I just want to share a character-free proof - very accessible and too long for a comment (also - probably not original). Of course, it's just a restatement of a character-full proof.

Let $\vec{v} \in \mathbb{R}^{\mathbb{F}_q}$ be the vector whose $i$'th coordinate is the number of solutions to $x^2 \equiv i \mod q$. Then the distribution of $\sum_{i=1}^{k} x_i^2$ is given by the convolution (coming from the additive structure of $\mathbb{F}_q$) of $\vec{v}$ with itself $k$ times, i.e. $\underbrace{\vec{v} * \cdots * \vec{v}}_{k \text{ times}}$.

The main observation is that the convolution of $\vec{v}$ with itself is almost constant, in the following sense: there are only 2 (possibly equal) values appearing in it, one corresponding to the number of solutions to $x_1^2+x_2^2=0 \mod q$ and the other for all the rest:

- If $q \equiv 1 \mod 4$, there is a root of $-1$ in $\mathbb{F}_q$, denote it by $i$. The equation $x_1^2+x_2^2 =a\mod q$ factors as $(x_1+ix_2)(x_1-ix_2)=a$, which is equivalent (after an $\mathbb{F}_q$-linear transformation) to $y_1 y_2 = a \mod q$. In this form the result is evident.
- If $q \equiv -1 \mod 4$, $i:=\sqrt{-1}$ still exists but in $\mathbb{F}_{q^2}$. The equation still factors as $(x_1 +ix_2)(x_1-ix_2) = a$ in $\mathbb{F}_{q^2}$. Raising to $q$'th power is a (Frobenius) automorphism acting as $(x_1+ix_2)^q=x_1-ix_2$, so we can rewrite this as $z^{q+1} = a$ where $z \in \mathbb{F}_{q^2}$. Because of the cyclic structure of $\mathbb{F}_{q^2}^{\times}$ and because $\mathbb{F}_{q}^{\times}$ is a subgroup of index $q+1$, the number of solutions is $q+1$ when $0 \neq a \in \mathbb{F}_{q}$ (there are $q+1$ roots of unity of order dividing $q+1$ in $\mathbb{F}_{q^2}$).

We can summarize both cases as $(\vec{v}*\vec{v})_a = \begin{cases} q+(\frac{-1}{q})(q-1)& a =0 \\ q-(\frac{-1}{q}) & a\neq 0 \end{cases}$.

The second obserivation is that if $\{ \vec{u_i}\}_{i=1}^{2}$ are two vectors of the form $\vec{v_i} = (a_i, \underbrace{b_i, \cdots, b_i}_{q-1 \text{ times}})$, then their convolution is of the form $(a, \underbrace{b, \cdots, b}_{q-1 \text{ times}})$, where $a,b$ satisfy $a+(q-1)b=(a_1+(q-1)b_1)(a_2+(q-1)b_2)$ and $a-b=(a_1-b_1)(a_2-b_2)$. In other words, the functional $(a, \underbrace{b, \cdots, b}_{q-1 \text{ times}}) \to \begin{cases} a+(q-1)b\\ a-b \end{cases}$ respect convolution and turn it into multiplication.

Now it is only a computational matter: if $k$ is even, we need to convolve $\vec{v} * \vec{v}$ with itself $\frac{k}{2}$ times using the second observation.
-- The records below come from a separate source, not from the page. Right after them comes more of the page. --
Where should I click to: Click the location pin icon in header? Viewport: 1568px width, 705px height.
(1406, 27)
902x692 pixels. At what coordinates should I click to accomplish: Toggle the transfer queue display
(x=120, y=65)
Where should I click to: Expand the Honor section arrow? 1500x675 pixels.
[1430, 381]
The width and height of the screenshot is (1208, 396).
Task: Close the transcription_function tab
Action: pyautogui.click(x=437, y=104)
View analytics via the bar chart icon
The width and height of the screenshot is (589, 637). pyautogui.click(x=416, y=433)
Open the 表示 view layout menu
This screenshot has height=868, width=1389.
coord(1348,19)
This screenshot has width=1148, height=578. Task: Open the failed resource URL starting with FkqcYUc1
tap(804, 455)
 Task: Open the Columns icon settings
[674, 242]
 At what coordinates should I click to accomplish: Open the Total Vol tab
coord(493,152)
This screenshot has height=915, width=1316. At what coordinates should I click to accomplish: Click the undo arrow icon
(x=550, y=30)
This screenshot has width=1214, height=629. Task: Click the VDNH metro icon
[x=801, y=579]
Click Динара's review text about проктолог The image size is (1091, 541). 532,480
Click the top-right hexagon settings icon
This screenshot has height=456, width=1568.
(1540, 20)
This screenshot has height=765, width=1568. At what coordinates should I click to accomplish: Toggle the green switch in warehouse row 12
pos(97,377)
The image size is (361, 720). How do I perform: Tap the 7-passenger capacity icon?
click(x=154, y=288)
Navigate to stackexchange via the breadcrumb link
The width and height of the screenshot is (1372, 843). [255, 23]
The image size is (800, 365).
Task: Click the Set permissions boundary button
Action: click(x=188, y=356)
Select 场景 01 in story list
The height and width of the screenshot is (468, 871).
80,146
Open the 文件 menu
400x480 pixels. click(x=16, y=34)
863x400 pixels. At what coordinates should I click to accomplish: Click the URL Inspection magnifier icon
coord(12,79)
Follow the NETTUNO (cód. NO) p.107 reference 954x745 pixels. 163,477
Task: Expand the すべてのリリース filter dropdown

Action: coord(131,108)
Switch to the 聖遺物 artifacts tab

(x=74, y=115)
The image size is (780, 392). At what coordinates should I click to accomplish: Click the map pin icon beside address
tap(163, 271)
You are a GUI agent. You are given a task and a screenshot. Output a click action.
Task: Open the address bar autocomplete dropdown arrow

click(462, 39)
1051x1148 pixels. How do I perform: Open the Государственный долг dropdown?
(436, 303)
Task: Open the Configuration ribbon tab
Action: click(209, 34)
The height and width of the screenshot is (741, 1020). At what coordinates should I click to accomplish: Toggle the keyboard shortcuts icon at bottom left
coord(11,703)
We get the vector $(a, \underbrace{b, \cdots, b}_{q-1 \text{ times}})$ where $a,b$ are given as a solution of the following linear system: $a+(q-1)b=q^{k/2}, a-b=(q(\frac{-1}{q}))^{k/2}$.

If $k$ is odd, there's an additional complication - we first compute $\underbrace{v * \cdots * v}_{k-1 \text{ times}}=(a, \underbrace{b, \cdots, b}_{q-1 \text{ times}})$, and then we need to convolve it once again with $\vec{v}$ - the $j$'th coordinate will be $av_j + (q-v_j)b= qb + (a-b)(1+(\frac{j}{q}))$.